Neuren Pharmaceuticals (ASX:NEU): Another exciting chapter is yet to come with NNZ-2591

Nick Sundich Nick Sundich, September 25, 2024

Neuren Pharmaceuticals (ASX:NEU) is an ASX biotech company that has had a stellar past few years, but it is now facing the question: ‘Where to now?’ Companies with just one asset targeting one indication in just one jurisdiction can only go so far, and that is the step Neuren is at with Trofinetide. Nonetheless, it has been a fair journey over the last few years, with the company now capped at $1.8bn. And the company is close to approval in other jurisdictions.

 

Neuren (ASX:NEU) share price chart, log scale (Source: TradingView)

 

But Neuren might not be far away from taking that next step – with an asset all but the most attentive investors may not have heard of before.

 

Neuren Pharmaceuticals (ASX:NEU): So far so good!

Neuren listed on the ASX 18 years ago, in January 2005. Although it has been trying to develop Trofinetide (also known as NNZ-2566) ever since, it was in 2018 when things really got moving. It signed a deal with San Diego-based company Acadia Pharmaceuticals, giving Arcadia the North American rights to Trofinetide in the event of commercialisation. In return, Acadia agreed to fund a phase III trial for Rett Syndrome and commercialisation costs if and when it entered the market.

Rett syndrome is a rare brain disorder that leads to severe impediments, such as a loss of motor skills and language. Rett syndrome becomes apparent after 6-18 months of age and almost exclusively impacts females. There are currently no FDA-approved medicines for this disease.
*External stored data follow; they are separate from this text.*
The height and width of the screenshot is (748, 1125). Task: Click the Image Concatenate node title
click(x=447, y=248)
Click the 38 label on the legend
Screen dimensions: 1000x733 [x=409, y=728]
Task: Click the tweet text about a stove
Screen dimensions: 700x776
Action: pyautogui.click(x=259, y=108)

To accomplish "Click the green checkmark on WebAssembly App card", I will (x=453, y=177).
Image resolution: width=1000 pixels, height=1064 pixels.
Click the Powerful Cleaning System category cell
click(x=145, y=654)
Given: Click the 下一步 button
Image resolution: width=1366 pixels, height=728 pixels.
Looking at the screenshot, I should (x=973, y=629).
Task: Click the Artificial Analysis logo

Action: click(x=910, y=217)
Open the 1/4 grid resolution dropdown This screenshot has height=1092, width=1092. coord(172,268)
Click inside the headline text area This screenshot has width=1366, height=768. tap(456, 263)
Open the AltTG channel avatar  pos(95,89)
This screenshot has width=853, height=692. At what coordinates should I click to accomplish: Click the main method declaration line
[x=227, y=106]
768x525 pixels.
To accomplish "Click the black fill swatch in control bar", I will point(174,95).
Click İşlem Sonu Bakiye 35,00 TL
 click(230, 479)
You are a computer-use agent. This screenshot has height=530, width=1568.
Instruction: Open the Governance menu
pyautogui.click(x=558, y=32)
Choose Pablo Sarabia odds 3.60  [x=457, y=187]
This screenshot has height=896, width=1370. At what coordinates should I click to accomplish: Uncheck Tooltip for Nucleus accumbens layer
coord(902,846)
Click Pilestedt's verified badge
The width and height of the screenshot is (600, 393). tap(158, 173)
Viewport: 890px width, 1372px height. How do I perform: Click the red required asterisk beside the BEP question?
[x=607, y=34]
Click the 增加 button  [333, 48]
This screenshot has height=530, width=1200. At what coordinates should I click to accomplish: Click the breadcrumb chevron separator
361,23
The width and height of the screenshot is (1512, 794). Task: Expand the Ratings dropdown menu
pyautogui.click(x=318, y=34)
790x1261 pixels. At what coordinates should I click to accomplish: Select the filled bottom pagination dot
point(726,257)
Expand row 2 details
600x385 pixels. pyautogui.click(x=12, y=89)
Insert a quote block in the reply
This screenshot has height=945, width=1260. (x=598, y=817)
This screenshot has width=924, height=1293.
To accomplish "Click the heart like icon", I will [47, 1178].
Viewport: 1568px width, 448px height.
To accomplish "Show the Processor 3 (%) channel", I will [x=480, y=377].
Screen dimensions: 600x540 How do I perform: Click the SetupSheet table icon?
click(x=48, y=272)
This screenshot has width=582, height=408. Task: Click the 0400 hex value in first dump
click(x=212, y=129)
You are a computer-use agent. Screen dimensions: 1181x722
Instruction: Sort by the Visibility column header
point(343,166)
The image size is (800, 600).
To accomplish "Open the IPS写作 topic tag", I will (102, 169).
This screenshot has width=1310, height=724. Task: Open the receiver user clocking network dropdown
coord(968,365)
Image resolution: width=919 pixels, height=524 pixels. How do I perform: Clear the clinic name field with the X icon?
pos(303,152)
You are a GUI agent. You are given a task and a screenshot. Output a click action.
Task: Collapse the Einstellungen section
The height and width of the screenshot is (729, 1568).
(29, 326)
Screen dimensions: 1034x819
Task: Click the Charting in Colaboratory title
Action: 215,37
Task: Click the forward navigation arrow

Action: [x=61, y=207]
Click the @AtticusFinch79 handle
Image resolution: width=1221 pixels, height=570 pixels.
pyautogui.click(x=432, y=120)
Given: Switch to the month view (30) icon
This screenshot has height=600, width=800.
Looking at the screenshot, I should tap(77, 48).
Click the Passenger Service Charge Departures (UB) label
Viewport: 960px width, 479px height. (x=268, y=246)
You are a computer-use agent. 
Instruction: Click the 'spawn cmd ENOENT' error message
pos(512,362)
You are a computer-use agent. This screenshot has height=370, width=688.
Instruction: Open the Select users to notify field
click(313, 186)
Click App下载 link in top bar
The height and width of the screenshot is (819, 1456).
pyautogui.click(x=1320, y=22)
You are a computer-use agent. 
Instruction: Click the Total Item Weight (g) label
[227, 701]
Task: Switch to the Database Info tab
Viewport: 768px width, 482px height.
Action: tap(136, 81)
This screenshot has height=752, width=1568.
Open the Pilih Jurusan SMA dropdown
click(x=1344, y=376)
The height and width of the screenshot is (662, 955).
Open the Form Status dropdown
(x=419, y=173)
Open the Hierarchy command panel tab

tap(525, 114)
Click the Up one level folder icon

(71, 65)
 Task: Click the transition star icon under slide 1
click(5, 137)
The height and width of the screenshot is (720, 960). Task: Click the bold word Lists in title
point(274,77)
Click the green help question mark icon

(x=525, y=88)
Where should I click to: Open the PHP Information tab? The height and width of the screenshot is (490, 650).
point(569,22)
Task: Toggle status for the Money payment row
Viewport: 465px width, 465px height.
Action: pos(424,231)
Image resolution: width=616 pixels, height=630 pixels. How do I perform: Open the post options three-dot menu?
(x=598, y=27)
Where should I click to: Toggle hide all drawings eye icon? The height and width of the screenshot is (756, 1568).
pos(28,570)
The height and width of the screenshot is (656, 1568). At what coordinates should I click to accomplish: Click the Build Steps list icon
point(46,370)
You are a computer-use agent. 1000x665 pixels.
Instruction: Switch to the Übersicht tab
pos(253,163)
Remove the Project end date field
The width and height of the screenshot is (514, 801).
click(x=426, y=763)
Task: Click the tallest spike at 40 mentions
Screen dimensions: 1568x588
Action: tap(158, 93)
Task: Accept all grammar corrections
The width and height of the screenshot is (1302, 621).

The Arcadia-funded Phase III trial was a complete success, meeting the primary endpoints on a statistically significant basis. After the trial was concluded in late 2021, Neuren and Acadia made their case to the FDA and the green light was given in March 2023. Trofinetide, known as Daybue for commercialisation purposes, thus became the only approved treatment for Rett Syndrome. It also gave Neuren a Rare Pediatric Disease Priority Review Voucher (PRV) as well as US$40m a month later when the first sale was made, along with royalties on net sales and one third of the market value of the PRV.

In CY23, Daybue made US$177.2m in sales and guided to US$370-420 for the CY24. This led to A$27m in royalties to Neuren along with A$205m in milestone and upfront payments. The lean licensing model led to an A$157m profit. In the first half of CY24, there were US$161m in sales which would put Neuren slightly behind the lower end of the guidance and the company revised it to US$340-370m. A$24.3m in royalty payments flowed to the company and an $8m profit was made. Progress was also made in the mission to commercialise Daybue outside the USA. Submissions were made in Canada and Europe and answers are expected in the next 6 months. Discussions have been held with Japan’s regulator too. More milestone payments will come the company’s way upon regulatory approval and inaugural commercial sales.

 

Source: Company

 

The next big thing: NNZ-2591

Neuren is not just reliant on the success of Trofinetide. It has another asset, NNZ-2591, that is in multiple clinical trials for multiple neurological diseases that are larger than the market for Rett syndrome. These include Pheland McDermind Syndrome, Angelman syndrome and Pitt Hopkins syndrome. The company has obtained top-line Phase 2 results for all three in the last 12 months.

 

Source: Company

 

The first of these indications came first and, accordingly, the company is having an End of Phase 2 Meeting with the FDA this month to seek guidance on the remaining program for PMS. In parallel, to these meetings, the company is manufacturing supplies for Phase 3 in PMS, and is conducting preclinical work for other indications.

 

A brief dip, but set to shoot for the skies once again

Between July and September, shares in the company lost nearly a third of their value and the company is now trading at A$1.7bn. We think this is down to the company’s sales slowing. Even so, the company trades significant cheaper than Telix which is over A$7bn despite having a smaller pipeline so far as other indications are concerned.

By this time next year, the company could be in at least one Phase 3 trial for other indications, and have its product commercialised in Canada and Europe as well as the USA. What an exciting time ahead!